= Aim of the exercise =
The exercise calls for a faithful copy of all the data.
** Data to process follows **
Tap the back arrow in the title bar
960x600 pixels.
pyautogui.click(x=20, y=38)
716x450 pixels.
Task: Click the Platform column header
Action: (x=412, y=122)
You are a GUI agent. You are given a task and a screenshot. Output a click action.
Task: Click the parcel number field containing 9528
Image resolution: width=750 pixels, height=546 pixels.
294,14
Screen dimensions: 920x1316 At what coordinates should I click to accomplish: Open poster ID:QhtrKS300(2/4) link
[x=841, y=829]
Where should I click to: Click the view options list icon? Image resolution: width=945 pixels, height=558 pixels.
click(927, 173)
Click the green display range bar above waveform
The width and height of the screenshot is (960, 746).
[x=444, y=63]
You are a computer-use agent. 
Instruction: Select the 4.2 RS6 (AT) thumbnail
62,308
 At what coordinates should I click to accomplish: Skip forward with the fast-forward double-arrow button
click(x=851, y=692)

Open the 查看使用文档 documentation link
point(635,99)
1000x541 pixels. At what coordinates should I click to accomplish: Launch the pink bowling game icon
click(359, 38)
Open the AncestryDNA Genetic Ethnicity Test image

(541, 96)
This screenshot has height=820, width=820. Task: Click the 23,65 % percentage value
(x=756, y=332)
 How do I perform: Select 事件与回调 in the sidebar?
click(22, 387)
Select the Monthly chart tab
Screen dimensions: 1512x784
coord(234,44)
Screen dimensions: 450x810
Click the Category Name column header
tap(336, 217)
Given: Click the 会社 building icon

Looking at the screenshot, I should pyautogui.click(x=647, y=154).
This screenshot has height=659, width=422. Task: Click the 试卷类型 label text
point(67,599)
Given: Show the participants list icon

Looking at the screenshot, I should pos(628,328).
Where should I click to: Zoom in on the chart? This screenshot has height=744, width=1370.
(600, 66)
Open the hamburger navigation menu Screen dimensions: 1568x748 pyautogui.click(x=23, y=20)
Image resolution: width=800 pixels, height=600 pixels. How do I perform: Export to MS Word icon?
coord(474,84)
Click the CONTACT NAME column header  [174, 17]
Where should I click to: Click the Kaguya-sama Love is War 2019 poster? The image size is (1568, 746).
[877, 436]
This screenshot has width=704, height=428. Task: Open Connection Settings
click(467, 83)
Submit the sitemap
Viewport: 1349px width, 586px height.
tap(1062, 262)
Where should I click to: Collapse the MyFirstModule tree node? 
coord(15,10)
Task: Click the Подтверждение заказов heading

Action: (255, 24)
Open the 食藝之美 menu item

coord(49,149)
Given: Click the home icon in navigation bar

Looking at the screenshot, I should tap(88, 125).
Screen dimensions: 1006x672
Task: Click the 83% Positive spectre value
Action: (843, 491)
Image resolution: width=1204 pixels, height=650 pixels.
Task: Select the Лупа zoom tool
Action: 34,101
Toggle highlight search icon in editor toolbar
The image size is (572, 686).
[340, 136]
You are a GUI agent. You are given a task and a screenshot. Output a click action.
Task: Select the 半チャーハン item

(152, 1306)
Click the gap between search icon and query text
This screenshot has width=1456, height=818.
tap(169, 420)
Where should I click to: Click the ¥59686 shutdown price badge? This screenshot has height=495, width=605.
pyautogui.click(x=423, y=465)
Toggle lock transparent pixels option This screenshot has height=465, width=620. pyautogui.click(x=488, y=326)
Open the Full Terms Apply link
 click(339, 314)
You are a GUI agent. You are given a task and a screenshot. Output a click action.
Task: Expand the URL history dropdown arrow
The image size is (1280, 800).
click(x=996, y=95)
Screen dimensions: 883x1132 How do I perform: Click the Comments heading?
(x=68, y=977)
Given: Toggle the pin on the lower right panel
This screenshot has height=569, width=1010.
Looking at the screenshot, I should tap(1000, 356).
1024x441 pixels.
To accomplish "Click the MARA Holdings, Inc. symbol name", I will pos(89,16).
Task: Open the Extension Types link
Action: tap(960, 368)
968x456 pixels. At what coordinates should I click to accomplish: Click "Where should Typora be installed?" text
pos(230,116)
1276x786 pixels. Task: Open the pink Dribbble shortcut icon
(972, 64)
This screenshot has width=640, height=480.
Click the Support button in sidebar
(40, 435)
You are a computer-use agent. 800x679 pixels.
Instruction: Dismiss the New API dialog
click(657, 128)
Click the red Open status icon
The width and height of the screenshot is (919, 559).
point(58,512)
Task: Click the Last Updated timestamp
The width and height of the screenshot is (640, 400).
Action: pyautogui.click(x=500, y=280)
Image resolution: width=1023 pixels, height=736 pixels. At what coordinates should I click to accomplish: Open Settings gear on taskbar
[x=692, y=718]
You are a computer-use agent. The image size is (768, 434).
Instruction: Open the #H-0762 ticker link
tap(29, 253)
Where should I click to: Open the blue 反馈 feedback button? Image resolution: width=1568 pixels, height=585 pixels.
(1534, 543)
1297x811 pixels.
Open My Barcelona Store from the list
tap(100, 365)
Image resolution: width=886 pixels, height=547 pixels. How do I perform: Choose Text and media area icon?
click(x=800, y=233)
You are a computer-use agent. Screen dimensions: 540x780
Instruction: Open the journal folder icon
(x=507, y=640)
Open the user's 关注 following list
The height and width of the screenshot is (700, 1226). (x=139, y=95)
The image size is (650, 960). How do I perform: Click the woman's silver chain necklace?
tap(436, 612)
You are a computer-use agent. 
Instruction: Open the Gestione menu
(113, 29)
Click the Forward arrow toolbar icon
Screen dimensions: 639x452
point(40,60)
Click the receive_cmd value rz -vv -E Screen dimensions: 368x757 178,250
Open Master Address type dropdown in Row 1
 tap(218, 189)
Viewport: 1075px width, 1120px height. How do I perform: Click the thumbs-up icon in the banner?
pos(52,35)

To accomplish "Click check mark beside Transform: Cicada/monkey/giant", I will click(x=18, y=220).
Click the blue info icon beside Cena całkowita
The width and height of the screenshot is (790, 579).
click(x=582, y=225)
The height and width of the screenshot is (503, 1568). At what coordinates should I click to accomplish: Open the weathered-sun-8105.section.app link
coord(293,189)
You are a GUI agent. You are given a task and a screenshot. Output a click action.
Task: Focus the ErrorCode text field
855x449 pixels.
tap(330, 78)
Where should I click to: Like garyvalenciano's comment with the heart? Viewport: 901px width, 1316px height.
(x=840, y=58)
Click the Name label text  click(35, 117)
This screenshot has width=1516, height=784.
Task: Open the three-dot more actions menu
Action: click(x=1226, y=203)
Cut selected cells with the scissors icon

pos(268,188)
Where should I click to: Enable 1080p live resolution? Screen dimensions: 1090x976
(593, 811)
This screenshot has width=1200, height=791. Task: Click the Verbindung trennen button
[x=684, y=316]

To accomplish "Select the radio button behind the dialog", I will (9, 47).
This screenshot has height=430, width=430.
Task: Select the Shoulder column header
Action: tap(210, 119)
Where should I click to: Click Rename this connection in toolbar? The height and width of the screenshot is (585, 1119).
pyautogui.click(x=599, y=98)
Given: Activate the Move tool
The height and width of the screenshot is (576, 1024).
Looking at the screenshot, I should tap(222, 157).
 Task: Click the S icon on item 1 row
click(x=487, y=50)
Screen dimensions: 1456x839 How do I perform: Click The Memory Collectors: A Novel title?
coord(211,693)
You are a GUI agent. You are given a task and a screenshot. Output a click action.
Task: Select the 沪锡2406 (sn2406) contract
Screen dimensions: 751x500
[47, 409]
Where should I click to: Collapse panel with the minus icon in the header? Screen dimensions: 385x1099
** End of Data to process **
= Output =
Tap the back arrow in the title bar
960x600 pixels.
pyautogui.click(x=20, y=38)
716x450 pixels.
Task: Click the Platform column header
Action: (x=412, y=122)
You are a GUI agent. You are given a task and a screenshot. Output a click action.
Task: Click the parcel number field containing 9528
Image resolution: width=750 pixels, height=546 pixels.
294,14
Screen dimensions: 920x1316 At what coordinates should I click to accomplish: Open poster ID:QhtrKS300(2/4) link
[x=841, y=829]
Where should I click to: Click the view options list icon? Image resolution: width=945 pixels, height=558 pixels.
click(927, 173)
Click the green display range bar above waveform
The width and height of the screenshot is (960, 746).
[x=444, y=63]
You are a computer-use agent. 
Instruction: Select the 4.2 RS6 (AT) thumbnail
62,308
 At what coordinates should I click to accomplish: Skip forward with the fast-forward double-arrow button
click(x=851, y=692)

Open the 查看使用文档 documentation link
point(635,99)
1000x541 pixels. At what coordinates should I click to accomplish: Launch the pink bowling game icon
click(359, 38)
Open the AncestryDNA Genetic Ethnicity Test image

(541, 96)
This screenshot has height=820, width=820. Task: Click the 23,65 % percentage value
(x=756, y=332)
 How do I perform: Select 事件与回调 in the sidebar?
click(22, 387)
Select the Monthly chart tab
Screen dimensions: 1512x784
coord(234,44)
Screen dimensions: 450x810
Click the Category Name column header
tap(336, 217)
Given: Click the 会社 building icon

Looking at the screenshot, I should pyautogui.click(x=647, y=154).
This screenshot has height=659, width=422. Task: Click the 试卷类型 label text
point(67,599)
Given: Show the participants list icon

Looking at the screenshot, I should pos(628,328).
Where should I click to: Zoom in on the chart? This screenshot has height=744, width=1370.
(600, 66)
Open the hamburger navigation menu Screen dimensions: 1568x748 pyautogui.click(x=23, y=20)
Image resolution: width=800 pixels, height=600 pixels. How do I perform: Export to MS Word icon?
coord(474,84)
Click the CONTACT NAME column header  [174, 17]
Where should I click to: Click the Kaguya-sama Love is War 2019 poster? The image size is (1568, 746).
[877, 436]
This screenshot has width=704, height=428. Task: Open Connection Settings
click(467, 83)
Submit the sitemap
Viewport: 1349px width, 586px height.
tap(1062, 262)
Where should I click to: Collapse the MyFirstModule tree node? 
coord(15,10)
Task: Click the Подтверждение заказов heading

Action: (255, 24)
Open the 食藝之美 menu item

coord(49,149)
Given: Click the home icon in navigation bar

Looking at the screenshot, I should tap(88, 125).
Screen dimensions: 1006x672
Task: Click the 83% Positive spectre value
Action: (843, 491)
Image resolution: width=1204 pixels, height=650 pixels.
Task: Select the Лупа zoom tool
Action: 34,101
Toggle highlight search icon in editor toolbar
The image size is (572, 686).
[340, 136]
You are a GUI agent. You are given a task and a screenshot. Output a click action.
Task: Select the 半チャーハン item

(152, 1306)
Click the gap between search icon and query text
This screenshot has width=1456, height=818.
tap(169, 420)
Where should I click to: Click the ¥59686 shutdown price badge? This screenshot has height=495, width=605.
pyautogui.click(x=423, y=465)
Toggle lock transparent pixels option This screenshot has height=465, width=620. pyautogui.click(x=488, y=326)
Open the Full Terms Apply link
 click(339, 314)
You are a GUI agent. You are given a task and a screenshot. Output a click action.
Task: Expand the URL history dropdown arrow
The image size is (1280, 800).
click(x=996, y=95)
Screen dimensions: 883x1132 How do I perform: Click the Comments heading?
(x=68, y=977)
Given: Toggle the pin on the lower right panel
This screenshot has height=569, width=1010.
Looking at the screenshot, I should tap(1000, 356).
1024x441 pixels.
To accomplish "Click the MARA Holdings, Inc. symbol name", I will pos(89,16).
Task: Open the Extension Types link
Action: tap(960, 368)
968x456 pixels. At what coordinates should I click to accomplish: Click "Where should Typora be installed?" text
pos(230,116)
1276x786 pixels. Task: Open the pink Dribbble shortcut icon
(972, 64)
This screenshot has width=640, height=480.
Click the Support button in sidebar
(40, 435)
You are a computer-use agent. 800x679 pixels.
Instruction: Dismiss the New API dialog
click(657, 128)
Click the red Open status icon
The width and height of the screenshot is (919, 559).
point(58,512)
Task: Click the Last Updated timestamp
The width and height of the screenshot is (640, 400).
Action: pyautogui.click(x=500, y=280)
Image resolution: width=1023 pixels, height=736 pixels. At what coordinates should I click to accomplish: Open Settings gear on taskbar
[x=692, y=718]
You are a computer-use agent. The image size is (768, 434).
Instruction: Open the #H-0762 ticker link
tap(29, 253)
Where should I click to: Open the blue 反馈 feedback button? Image resolution: width=1568 pixels, height=585 pixels.
(1534, 543)
1297x811 pixels.
Open My Barcelona Store from the list
tap(100, 365)
Image resolution: width=886 pixels, height=547 pixels. How do I perform: Choose Text and media area icon?
click(x=800, y=233)
You are a computer-use agent. Screen dimensions: 540x780
Instruction: Open the journal folder icon
(x=507, y=640)
Open the user's 关注 following list
The height and width of the screenshot is (700, 1226). (x=139, y=95)
The image size is (650, 960). How do I perform: Click the woman's silver chain necklace?
tap(436, 612)
You are a computer-use agent. 
Instruction: Open the Gestione menu
(113, 29)
Click the Forward arrow toolbar icon
Screen dimensions: 639x452
point(40,60)
Click the receive_cmd value rz -vv -E Screen dimensions: 368x757 178,250
Open Master Address type dropdown in Row 1
 tap(218, 189)
Viewport: 1075px width, 1120px height. How do I perform: Click the thumbs-up icon in the banner?
pos(52,35)

To accomplish "Click check mark beside Transform: Cicada/monkey/giant", I will click(x=18, y=220).
Click the blue info icon beside Cena całkowita
The width and height of the screenshot is (790, 579).
click(x=582, y=225)
The height and width of the screenshot is (503, 1568). At what coordinates should I click to accomplish: Open the weathered-sun-8105.section.app link
coord(293,189)
You are a GUI agent. You are given a task and a screenshot. Output a click action.
Task: Focus the ErrorCode text field
855x449 pixels.
tap(330, 78)
Where should I click to: Like garyvalenciano's comment with the heart? Viewport: 901px width, 1316px height.
(x=840, y=58)
Click the Name label text  click(35, 117)
This screenshot has width=1516, height=784.
Task: Open the three-dot more actions menu
Action: click(x=1226, y=203)
Cut selected cells with the scissors icon

pos(268,188)
Where should I click to: Enable 1080p live resolution? Screen dimensions: 1090x976
(593, 811)
This screenshot has width=1200, height=791. Task: Click the Verbindung trennen button
[x=684, y=316]

To accomplish "Select the radio button behind the dialog", I will (9, 47).
This screenshot has height=430, width=430.
Task: Select the Shoulder column header
Action: tap(210, 119)
Where should I click to: Click Rename this connection in toolbar? The height and width of the screenshot is (585, 1119).
pyautogui.click(x=599, y=98)
Given: Activate the Move tool
The height and width of the screenshot is (576, 1024).
Looking at the screenshot, I should tap(222, 157).
 Task: Click the S icon on item 1 row
click(x=487, y=50)
Screen dimensions: 1456x839 How do I perform: Click The Memory Collectors: A Novel title?
coord(211,693)
You are a GUI agent. You are given a task and a screenshot. Output a click action.
Task: Select the 沪锡2406 (sn2406) contract
Screen dimensions: 751x500
[47, 409]
Where should I click to: Collapse panel with the minus icon in the header? Screen dimensions: 385x1099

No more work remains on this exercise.